begin Page text

Ditch your personas. Here are 17 alternatives you can use

· 2949 words · 14 minute read

An image showing the different types of personas

Personas are one of those ‘things UX designers’ do. Here are some alternatives for you to use! 💪

If I say persona, you probably have an image in mind of what they look like: a name and a photo, some sliders, a quote, etc. I call these ‘template-personas’ and they are not useful. At best they offer a false promise: research once, reuse everywhere. At their worst, they are misleading us with stereotypes. Here are 17 alternatives you can use.

☝️ Tip, bookmark this article for future projects! ☝️

A template persona containing meaningless details like demographics and a photo

The dreaded template persona 😱. Remember… Your company is unique. Your situation is unique. Your research results are unique. Don’t use a template-persona


How to use these tools and methods 🔗

All tools below contribute to the following steps in your research process:

  1. Segment research findings
  2. Communicate those findings
  3. Create empathy with your audience
  4. Make decisions

Yes. The end-goal of all these tools is to make decisions and not empathizing. I’ll sum up my main findings at the end of the article, but the most important conclusion is that you pick the method that solves your current problem. Be very wary to reuse any research for other problems!


The alternatives to personas 🔗

Here’s a list of tools and methods to segment your data and communicate research-findings. Use them to can build empathy with your audience (and their contexts) and make decisions to create better services 💪

In no particular order…


1. Cooper’s original personas 🔗

Alan Cooper is the ‘godfather’ of personas. This is what he wrote in the nineties:

Even though the variation among the users was dramatic, a clear pattern emerged after just a few interviews. The users fell into three distinct groups […] I had to describe those user models to the Sagent team. So I created Chuck, Cynthia, and Rob.

An example persona named Brenda Buckner. (Copyright © Cooper 2002), my source

Cooper’s personas are an amalgamation of multiple interviews represented by a story. These personas give a feeling of the people Cooper interviewed, and can offer some guidance on making decisions. For example, based on the description we can foresee some choices in shopping-features for our platform: this person likes to find the exact items she’s looking for (extensive filter-options) and she makes note of items she doesn’t buy (saving items to a list).

A lot of the criticisms of personas are true for Cooper’s version as well (it brings to mind some stereotypes about white middle-aged women for instance), but the great thing about Cooper’s original peronas is that they at least show context.


2. The OMG-how-much-research-did-you-do-persona 🔗

Amber Westerholm-Smyth wrote a bombshell — 17-minute read — article called “Your personas probably suck. Here’s how you can build them better” in which she explains how she created “better personas”.

These better personas are built on 2,700 minutes of interviews with their target audience, analyzed using complex Google Sheet formulations and Miro boards stretching several meters. It’s incredibly sophisticated research, and Amber takes you through it with amazing talent.

end Page text

**Given task 1**
Quote the stretch of the article on persona alternatives from "Personas are one" through "you can use.".
**Given task 2**
List the steps of the research process that, according to the article on persona alternatives, all of its tools contribute to.

begin Dataset extract

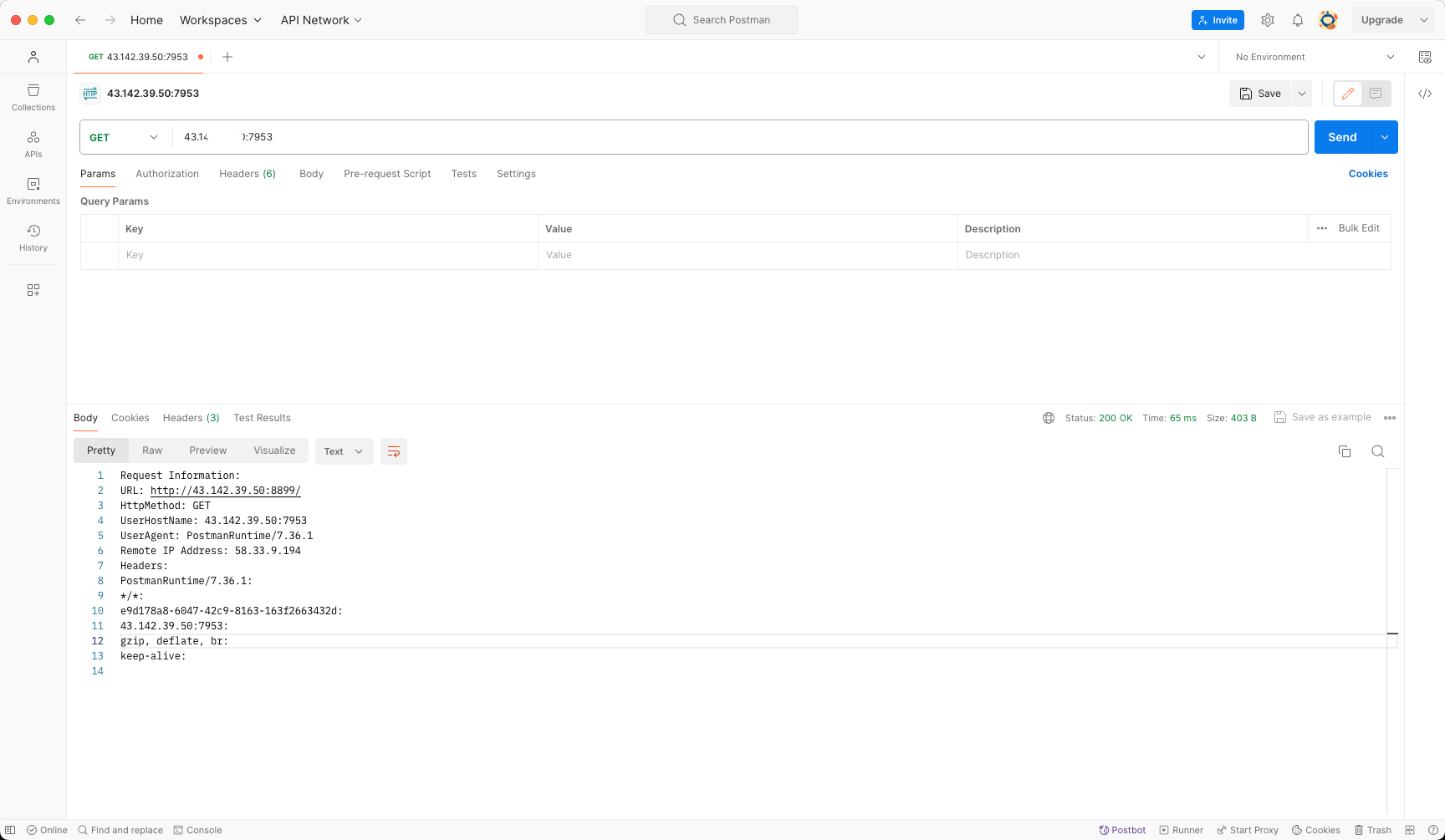
Task: Open the notifications bell
Action: (1298, 20)
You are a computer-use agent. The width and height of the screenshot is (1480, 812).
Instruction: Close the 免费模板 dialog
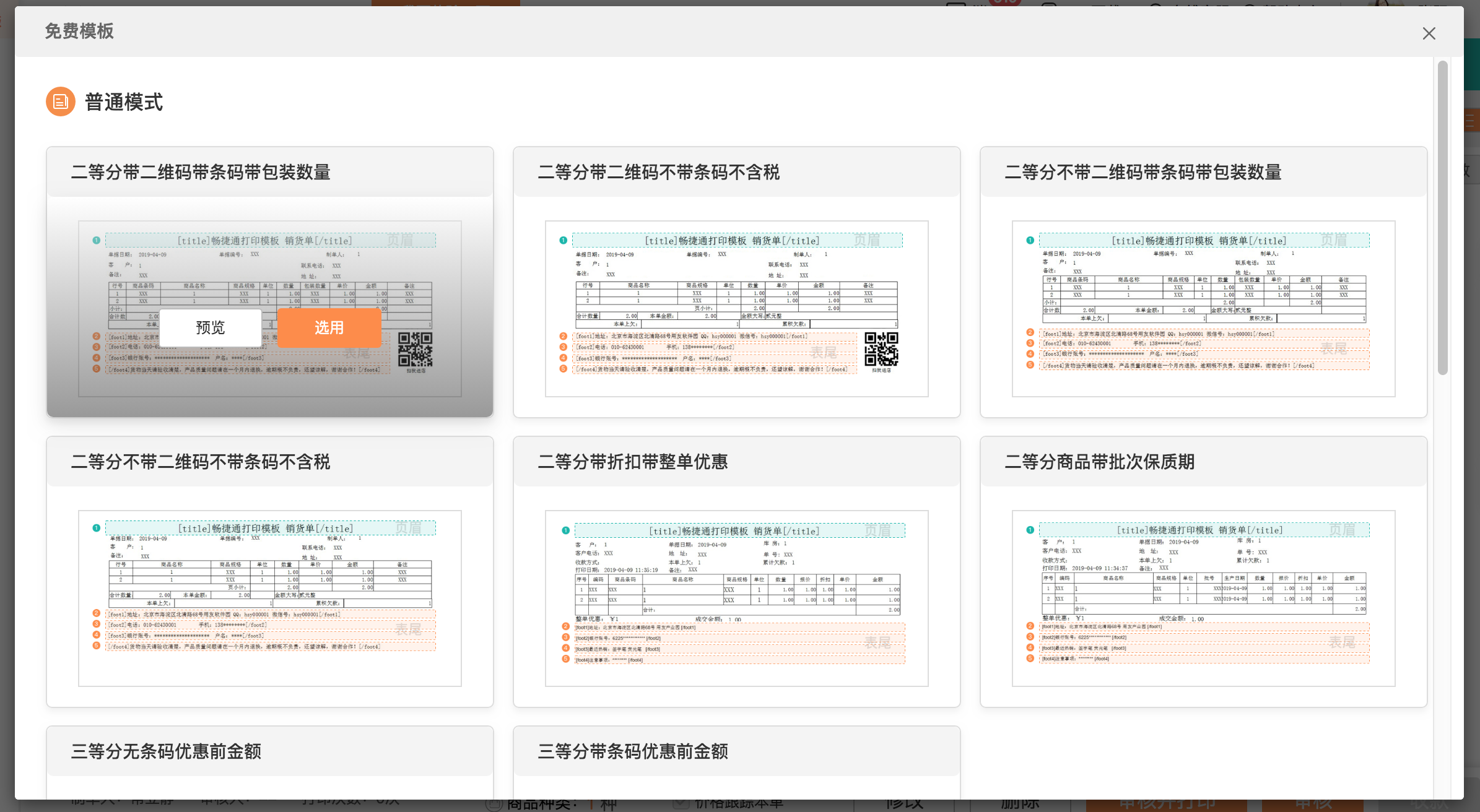point(1429,33)
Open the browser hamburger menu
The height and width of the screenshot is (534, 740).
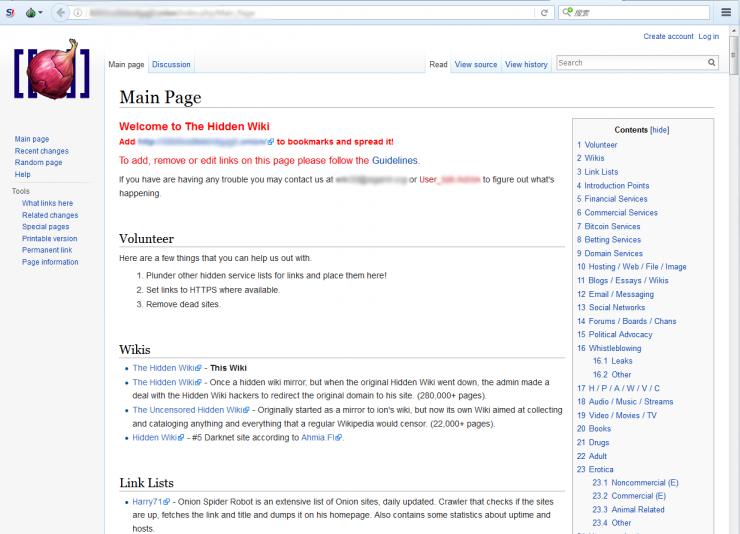(726, 12)
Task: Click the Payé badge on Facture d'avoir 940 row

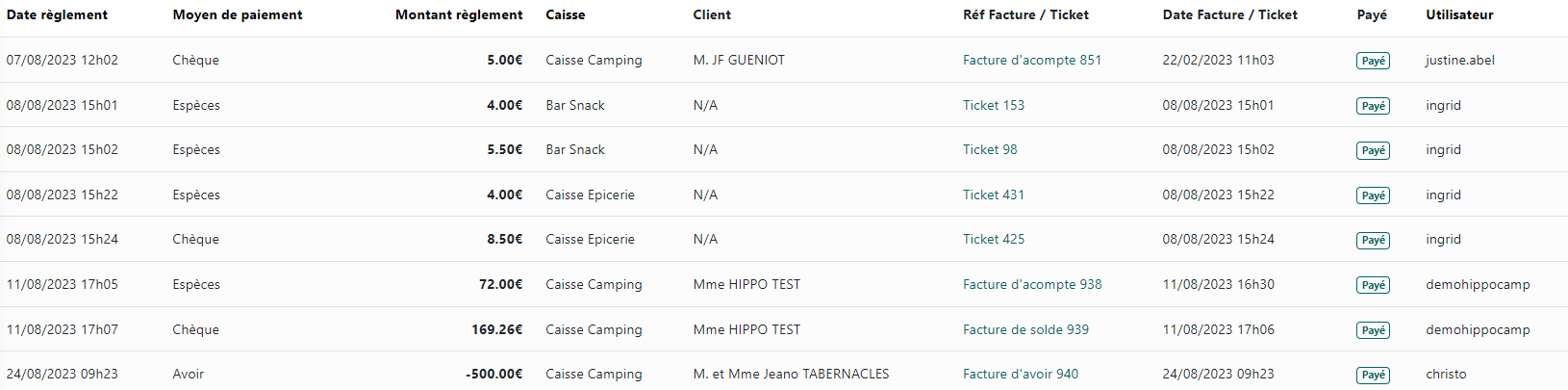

end Dataset extract

**Reply 1**
Personas are one of those ‘things UX designers’ do. Here are some alternatives for you to use! 💪

If I say persona, you probably have an image in mind of what they look like: a name and a photo, some sliders, a quote, etc. I call these ‘template-personas’ and they are not useful. At best they offer a false promise: research once, reuse everywhere. At their worst, they are misleading us with stereotypes. Here are 17 alternatives you can use.

**Reply 2**
1. Segment research findings
2. Communicate those findings
3. Create empathy with your audience
4. Make decisions